MODULE_AUTHOR("Linux Network Driver Project");
MODULE_DESCRIPTION("Example Network Driver Implementation");
MODULE_LICENSE("GPL v2");
MODULE_VERSION(DRV_VERSION);

/* 设备私有数据结构 */
struct example_priv {
    struct net_device *dev;         /* 网络设备 */
    void __iomem *base;              /* I/O内存基地址 */
    int irq;                        /* 中断号 */
    
    /* PHY管理 */
    struct phy_device *phydev;      /* PHY设备 */
    struct mii_bus *mii_bus;        /* MII总线 */
    
    /* DMA管理 */
    dma_addr_t rx_dma;              /* RX DMA地址 */
    dma_addr_t tx_dma;              /* TX DMA地址 */
    void *rx_buf;                   /* RX缓冲区 */
    void *tx_buf;                   /* TX缓冲区 */
    
    /* NAPI */
    struct napi_struct napi;        /* NAPI结构 */
    
    /* 统计信息 */
    struct net_device_stats stats;  /* 网络统计 */
    
    /* 配置参数 */
    int rx_ring_size;               /* RX环大小 */
    int tx_ring_size;               /* TX环大小 */
    int msg_enable;                 /* 消息级别 */
};

/* 设备探测函数 */
static int example_probe(struct platform_device *pdev)

● ● ● ● ● ● ●

→ 任务要求 1
请统计记录中包含字符串“dropdown”的行数，只回答数字。
给定文本和记录是两份互不相关的材料。

● ● ● ● ● ● ●

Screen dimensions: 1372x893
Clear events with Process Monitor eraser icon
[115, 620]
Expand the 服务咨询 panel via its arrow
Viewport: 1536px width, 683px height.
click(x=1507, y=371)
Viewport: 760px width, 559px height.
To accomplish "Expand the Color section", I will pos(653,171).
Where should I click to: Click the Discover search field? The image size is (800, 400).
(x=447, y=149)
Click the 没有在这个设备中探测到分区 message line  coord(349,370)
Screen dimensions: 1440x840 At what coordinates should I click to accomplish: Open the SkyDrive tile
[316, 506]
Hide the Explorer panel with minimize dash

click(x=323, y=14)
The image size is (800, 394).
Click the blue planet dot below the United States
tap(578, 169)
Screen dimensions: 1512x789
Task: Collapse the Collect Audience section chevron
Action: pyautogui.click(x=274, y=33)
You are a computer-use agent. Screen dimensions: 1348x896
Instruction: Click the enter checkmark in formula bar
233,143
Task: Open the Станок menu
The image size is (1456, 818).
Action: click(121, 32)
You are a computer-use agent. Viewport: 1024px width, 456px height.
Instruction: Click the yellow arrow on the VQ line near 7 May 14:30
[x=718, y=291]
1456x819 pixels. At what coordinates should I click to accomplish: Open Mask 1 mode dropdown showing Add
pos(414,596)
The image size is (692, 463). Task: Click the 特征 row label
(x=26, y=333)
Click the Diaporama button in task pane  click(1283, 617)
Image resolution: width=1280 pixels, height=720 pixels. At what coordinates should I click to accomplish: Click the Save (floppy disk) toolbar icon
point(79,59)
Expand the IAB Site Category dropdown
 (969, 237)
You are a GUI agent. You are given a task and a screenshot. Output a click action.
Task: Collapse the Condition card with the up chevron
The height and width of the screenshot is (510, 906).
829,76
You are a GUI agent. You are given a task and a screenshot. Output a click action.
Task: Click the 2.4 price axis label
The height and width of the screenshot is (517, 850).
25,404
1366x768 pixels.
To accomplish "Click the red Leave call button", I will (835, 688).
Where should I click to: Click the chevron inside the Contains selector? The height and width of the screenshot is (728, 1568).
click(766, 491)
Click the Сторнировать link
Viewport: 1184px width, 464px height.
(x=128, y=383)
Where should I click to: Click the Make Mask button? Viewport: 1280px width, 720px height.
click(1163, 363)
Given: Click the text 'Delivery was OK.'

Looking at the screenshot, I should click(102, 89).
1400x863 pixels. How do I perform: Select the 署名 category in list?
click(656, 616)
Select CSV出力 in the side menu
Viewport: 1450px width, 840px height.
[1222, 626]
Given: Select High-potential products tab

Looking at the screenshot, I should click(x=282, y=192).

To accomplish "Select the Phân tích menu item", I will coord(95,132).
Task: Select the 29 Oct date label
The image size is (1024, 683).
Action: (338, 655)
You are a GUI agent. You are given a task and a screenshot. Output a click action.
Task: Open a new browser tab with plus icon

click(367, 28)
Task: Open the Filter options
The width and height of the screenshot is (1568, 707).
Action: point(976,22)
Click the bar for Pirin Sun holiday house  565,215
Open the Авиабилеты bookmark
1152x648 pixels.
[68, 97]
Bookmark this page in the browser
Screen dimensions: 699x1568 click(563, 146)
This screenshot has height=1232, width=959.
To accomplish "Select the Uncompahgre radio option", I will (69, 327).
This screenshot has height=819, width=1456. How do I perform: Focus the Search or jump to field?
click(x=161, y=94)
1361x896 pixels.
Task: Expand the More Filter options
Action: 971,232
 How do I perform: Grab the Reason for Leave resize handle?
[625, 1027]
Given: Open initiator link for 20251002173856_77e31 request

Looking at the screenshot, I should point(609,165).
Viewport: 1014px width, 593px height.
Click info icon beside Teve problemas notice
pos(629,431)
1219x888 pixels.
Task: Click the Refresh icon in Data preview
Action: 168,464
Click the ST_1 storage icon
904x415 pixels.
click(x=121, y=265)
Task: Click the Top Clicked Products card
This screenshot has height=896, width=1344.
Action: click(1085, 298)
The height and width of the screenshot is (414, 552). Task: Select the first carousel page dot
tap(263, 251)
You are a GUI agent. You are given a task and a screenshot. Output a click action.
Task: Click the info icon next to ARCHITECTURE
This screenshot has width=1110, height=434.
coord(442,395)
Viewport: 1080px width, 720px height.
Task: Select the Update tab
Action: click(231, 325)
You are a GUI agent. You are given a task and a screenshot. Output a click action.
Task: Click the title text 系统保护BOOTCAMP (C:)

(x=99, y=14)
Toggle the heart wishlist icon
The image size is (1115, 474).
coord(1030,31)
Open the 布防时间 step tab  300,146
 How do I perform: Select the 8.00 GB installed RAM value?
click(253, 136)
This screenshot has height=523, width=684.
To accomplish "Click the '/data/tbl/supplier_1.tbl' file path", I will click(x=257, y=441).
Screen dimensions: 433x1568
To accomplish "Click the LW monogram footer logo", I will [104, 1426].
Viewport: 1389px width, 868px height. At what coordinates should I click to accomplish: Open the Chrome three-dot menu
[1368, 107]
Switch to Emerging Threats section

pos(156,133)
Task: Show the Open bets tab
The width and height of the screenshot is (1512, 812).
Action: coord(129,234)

● ● ● ● ● ● ●

→ 任务要求 2
根据给定文本回答：
(a) 模块许可证声明的是什么？
(b) 成员 irq 的注释说明它表示什么？
(c) 类型为 struct mii_bus * 的成员叫什么名字？

→ 任务结果 1
2

→ 任务结果 2
(a) GPL v2
(b) 中断号
(c) mii_bus